Or people I'd discussed this with recently who can perfectly well catch the reflection off of the mirrors placed there on a good night, on a decent scope.

Nevertheless, one argument brought up that was new to me, that I heard on Owens recent podcast, can be paraphrased as follows:

We have cell phones with more computing power than the entire Apollo program, but no longer have the technology to go to the moon.

Well... yes.

Systems and processes are also "technology".

I've mentioned the importance of process, aka "tribal" knowledge before. It's one of the more important things in a ship crew, for example. The little things about rolling out bearings, or pulling apart valves and pumps that are often not quite in the manuals, or only obliquely referenced, the underlying assumptions, that make a job easier or even possible. It's why it's such a travesty that so few of the US computer companies actually do their own low-level design work, much less design the machinery and processes to manufacture it.

That's what we've lost.

Take a look at the SR-71 spy plane. Sure, technology has gotten better. Jet engines more efficient pound per pound. Better stealth compounds, better understanding of aerodynamics, etc. ad nauseum.
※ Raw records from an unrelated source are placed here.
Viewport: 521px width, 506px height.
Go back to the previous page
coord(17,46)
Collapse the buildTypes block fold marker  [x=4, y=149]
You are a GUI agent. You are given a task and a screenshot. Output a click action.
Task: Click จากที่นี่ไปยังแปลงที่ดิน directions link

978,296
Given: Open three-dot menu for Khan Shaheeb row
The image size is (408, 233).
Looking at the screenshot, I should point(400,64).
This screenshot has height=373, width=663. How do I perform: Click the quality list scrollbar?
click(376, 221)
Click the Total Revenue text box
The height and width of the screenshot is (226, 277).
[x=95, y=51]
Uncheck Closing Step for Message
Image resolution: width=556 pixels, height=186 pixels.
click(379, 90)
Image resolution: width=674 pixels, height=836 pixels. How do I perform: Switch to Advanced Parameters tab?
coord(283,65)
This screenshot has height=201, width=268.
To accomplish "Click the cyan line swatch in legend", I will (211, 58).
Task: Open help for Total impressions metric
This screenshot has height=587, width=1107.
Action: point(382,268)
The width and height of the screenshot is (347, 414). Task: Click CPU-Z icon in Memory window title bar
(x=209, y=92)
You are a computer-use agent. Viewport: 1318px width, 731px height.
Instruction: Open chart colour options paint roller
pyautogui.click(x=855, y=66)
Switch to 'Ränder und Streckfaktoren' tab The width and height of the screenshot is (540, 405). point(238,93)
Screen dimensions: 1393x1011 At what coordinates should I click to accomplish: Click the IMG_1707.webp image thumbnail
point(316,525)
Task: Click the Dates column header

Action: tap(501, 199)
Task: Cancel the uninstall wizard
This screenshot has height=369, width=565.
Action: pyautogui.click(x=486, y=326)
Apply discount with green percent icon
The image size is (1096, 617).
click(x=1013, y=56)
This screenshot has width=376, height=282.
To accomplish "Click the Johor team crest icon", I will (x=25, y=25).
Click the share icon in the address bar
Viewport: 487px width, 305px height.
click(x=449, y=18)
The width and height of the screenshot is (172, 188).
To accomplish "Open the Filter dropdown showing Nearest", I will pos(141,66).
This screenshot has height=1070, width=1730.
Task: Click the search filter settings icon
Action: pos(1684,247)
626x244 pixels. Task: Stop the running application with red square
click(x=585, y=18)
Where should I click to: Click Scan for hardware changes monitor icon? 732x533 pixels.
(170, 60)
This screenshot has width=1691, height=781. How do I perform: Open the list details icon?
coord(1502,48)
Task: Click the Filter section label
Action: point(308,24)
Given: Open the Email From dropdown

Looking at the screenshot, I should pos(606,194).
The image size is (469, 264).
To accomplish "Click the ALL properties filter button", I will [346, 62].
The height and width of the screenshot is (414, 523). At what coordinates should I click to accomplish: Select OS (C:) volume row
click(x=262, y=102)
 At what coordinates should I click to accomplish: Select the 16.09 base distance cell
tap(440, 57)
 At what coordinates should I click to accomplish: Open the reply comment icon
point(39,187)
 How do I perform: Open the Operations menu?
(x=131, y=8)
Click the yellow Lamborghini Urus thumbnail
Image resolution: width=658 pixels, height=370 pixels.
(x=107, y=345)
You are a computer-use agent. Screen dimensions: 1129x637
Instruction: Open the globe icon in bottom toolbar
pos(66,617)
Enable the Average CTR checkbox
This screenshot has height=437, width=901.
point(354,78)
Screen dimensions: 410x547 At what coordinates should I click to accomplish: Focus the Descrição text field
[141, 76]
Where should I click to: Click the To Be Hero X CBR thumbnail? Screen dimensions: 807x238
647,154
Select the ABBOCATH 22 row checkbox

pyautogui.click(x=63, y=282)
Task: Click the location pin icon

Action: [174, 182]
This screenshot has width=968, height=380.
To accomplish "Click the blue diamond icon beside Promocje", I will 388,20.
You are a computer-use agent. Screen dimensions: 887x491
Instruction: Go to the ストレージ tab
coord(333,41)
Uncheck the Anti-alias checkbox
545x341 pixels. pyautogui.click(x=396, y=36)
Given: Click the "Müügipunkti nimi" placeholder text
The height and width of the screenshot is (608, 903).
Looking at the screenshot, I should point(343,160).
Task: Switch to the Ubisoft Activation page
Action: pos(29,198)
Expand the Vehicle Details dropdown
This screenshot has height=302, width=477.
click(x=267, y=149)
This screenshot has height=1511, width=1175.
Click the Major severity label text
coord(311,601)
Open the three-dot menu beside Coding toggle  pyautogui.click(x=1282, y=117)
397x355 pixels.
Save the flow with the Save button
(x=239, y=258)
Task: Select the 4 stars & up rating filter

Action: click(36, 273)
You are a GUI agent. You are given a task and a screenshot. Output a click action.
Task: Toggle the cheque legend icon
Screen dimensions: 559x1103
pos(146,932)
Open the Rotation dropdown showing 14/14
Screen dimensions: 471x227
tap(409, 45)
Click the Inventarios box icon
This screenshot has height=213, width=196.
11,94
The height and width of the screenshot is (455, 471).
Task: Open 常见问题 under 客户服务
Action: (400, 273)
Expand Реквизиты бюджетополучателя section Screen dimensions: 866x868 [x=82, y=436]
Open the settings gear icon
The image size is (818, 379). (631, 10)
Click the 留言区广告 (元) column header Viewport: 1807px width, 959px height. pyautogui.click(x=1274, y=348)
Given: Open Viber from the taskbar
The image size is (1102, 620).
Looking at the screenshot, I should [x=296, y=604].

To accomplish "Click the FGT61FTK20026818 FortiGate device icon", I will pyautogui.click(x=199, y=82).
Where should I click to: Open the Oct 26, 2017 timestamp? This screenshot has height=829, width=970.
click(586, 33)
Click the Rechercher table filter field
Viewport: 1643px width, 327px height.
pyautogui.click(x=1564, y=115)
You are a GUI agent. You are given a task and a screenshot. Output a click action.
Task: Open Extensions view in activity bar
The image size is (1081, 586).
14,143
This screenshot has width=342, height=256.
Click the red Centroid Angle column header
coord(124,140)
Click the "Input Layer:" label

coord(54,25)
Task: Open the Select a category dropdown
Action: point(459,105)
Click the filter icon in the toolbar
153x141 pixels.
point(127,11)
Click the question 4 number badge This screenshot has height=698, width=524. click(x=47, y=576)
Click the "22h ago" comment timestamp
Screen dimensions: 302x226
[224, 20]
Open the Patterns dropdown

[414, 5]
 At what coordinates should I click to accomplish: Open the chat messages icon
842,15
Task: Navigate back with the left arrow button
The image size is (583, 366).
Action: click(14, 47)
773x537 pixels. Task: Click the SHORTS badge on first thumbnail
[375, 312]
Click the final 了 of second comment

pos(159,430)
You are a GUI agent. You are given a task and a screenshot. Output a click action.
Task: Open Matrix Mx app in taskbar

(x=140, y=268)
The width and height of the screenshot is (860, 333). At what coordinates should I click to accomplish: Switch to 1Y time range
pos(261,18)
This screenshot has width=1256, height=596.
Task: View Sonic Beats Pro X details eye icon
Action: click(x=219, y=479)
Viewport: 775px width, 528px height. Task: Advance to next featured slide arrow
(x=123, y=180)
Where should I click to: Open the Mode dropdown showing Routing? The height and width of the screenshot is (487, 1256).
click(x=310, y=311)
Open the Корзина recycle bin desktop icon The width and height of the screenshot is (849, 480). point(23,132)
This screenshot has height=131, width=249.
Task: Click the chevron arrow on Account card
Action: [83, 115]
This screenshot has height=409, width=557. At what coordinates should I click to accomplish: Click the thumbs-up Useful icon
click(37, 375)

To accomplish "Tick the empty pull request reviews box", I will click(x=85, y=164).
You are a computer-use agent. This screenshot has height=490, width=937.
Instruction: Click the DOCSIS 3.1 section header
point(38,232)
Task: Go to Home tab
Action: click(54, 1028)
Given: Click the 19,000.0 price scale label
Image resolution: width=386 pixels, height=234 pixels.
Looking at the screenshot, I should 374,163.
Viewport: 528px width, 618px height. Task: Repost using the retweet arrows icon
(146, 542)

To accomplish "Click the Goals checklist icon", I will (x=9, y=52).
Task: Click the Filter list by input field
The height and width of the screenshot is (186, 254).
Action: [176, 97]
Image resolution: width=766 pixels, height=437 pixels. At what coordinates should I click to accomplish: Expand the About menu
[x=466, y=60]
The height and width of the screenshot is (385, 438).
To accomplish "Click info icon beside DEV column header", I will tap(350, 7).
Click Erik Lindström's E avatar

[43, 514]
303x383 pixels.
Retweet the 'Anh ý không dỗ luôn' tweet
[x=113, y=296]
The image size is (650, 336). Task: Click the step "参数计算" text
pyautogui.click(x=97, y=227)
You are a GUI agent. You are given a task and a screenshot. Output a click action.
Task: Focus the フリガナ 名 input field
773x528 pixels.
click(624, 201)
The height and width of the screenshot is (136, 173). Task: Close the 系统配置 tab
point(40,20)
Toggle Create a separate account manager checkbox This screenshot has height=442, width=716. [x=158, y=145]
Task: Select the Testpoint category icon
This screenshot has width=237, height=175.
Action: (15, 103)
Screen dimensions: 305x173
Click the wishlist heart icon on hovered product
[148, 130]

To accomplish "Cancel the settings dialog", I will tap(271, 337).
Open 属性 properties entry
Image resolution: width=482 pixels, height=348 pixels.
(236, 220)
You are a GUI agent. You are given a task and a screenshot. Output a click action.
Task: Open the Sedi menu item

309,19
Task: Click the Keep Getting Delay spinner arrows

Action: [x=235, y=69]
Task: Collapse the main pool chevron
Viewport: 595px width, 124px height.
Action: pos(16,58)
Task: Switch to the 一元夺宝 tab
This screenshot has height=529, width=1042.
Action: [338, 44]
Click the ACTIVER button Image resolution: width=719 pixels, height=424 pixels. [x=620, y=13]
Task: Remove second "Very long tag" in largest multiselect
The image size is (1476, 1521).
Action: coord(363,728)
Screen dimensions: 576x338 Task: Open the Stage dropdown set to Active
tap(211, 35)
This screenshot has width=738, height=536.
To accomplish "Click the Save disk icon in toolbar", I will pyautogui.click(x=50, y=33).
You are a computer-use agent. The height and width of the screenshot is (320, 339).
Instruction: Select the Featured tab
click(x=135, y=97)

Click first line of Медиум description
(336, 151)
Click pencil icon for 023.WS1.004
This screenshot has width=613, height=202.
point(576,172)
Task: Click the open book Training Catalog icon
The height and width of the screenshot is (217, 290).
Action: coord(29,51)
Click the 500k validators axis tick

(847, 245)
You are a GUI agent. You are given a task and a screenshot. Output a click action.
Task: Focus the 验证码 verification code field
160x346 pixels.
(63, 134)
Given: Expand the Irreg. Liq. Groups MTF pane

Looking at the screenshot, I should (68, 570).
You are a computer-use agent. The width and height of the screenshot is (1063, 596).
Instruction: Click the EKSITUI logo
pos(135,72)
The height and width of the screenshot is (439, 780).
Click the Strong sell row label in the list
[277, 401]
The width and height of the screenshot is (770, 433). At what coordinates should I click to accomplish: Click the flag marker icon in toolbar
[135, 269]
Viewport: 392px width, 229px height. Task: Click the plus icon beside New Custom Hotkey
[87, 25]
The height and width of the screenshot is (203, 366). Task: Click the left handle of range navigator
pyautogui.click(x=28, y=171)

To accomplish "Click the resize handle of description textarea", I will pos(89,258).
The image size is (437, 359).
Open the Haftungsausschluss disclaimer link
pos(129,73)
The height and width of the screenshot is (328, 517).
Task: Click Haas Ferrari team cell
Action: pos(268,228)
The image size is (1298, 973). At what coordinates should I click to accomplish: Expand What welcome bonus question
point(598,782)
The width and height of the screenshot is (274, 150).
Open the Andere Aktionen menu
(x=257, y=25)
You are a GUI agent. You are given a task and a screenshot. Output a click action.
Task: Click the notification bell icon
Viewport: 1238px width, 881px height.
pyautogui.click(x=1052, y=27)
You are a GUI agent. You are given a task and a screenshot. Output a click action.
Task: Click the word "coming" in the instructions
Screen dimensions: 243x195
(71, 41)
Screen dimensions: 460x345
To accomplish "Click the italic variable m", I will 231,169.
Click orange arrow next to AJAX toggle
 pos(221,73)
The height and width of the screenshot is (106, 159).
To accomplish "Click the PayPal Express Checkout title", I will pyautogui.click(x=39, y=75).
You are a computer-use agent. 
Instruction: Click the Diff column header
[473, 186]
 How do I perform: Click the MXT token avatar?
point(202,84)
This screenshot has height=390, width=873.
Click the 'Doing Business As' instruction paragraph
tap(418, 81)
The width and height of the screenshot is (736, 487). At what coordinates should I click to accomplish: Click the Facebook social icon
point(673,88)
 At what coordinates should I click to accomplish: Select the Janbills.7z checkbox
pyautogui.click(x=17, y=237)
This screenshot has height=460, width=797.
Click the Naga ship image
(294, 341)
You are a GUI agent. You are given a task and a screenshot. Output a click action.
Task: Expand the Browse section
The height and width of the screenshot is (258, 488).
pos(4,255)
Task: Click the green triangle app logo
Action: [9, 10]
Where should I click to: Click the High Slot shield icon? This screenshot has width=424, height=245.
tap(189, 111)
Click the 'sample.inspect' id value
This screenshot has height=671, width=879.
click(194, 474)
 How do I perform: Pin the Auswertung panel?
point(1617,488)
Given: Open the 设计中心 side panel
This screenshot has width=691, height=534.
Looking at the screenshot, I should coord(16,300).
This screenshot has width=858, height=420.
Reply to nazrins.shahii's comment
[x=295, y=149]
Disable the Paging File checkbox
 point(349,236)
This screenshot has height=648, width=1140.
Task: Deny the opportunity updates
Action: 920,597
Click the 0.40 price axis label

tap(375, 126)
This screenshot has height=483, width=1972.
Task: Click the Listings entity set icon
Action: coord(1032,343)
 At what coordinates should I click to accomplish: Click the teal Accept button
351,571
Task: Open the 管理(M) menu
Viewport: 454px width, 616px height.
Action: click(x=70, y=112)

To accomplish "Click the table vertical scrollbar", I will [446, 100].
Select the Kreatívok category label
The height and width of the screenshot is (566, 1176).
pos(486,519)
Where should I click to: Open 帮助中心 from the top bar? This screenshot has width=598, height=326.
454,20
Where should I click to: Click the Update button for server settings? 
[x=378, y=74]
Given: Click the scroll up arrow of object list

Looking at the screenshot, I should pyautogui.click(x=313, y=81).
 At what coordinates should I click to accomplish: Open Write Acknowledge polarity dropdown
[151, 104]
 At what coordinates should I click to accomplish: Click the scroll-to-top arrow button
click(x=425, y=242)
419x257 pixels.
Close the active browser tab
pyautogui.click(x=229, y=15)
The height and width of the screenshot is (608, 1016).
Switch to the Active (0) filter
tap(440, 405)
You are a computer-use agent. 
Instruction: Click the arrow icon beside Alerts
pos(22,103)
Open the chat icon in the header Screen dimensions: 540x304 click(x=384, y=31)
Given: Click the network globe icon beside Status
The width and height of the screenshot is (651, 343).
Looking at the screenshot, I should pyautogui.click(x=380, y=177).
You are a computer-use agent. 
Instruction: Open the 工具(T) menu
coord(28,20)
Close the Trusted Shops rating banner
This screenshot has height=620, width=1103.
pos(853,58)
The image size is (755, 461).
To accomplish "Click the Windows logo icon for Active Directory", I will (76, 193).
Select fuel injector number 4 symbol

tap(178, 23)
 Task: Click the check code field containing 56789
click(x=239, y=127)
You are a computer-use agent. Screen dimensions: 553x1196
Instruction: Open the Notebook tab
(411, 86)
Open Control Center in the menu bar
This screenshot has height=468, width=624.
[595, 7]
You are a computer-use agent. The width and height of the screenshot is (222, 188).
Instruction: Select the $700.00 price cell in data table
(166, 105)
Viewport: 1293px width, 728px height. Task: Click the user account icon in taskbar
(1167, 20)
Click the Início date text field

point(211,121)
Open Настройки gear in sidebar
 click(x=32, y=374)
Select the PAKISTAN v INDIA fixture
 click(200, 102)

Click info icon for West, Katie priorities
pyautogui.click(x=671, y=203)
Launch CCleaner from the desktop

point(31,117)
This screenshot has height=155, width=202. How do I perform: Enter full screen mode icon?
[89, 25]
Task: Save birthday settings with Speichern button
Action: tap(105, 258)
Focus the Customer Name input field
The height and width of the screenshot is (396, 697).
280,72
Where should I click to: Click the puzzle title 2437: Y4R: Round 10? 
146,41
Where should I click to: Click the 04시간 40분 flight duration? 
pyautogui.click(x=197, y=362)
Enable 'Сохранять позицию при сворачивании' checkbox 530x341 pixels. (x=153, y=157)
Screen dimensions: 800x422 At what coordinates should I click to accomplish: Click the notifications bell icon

And we could not build one today to save our lives. It would take years to even build the industrial processes and systems needed to do so. Among other things, the equipment needed to work such relatively large pieces of titanium no longer exists.

Or the space shuttle. At one point, NASA was literally buying replacement electronics for the flight computers from ebay.

Why?

Because the components were no longer in the manufacturing chain, the expected service life and usage that parts had been stocked for had long since passed, and it would take far too long to manufacture one new because no-one had the equipment in place to manufacture to the same spec and tolerances. While it is possible to replace the older components with newer ones with the same logic, inputs, and outputs, things like environmental tolerance, QA testing of the new configuration, etc. matter.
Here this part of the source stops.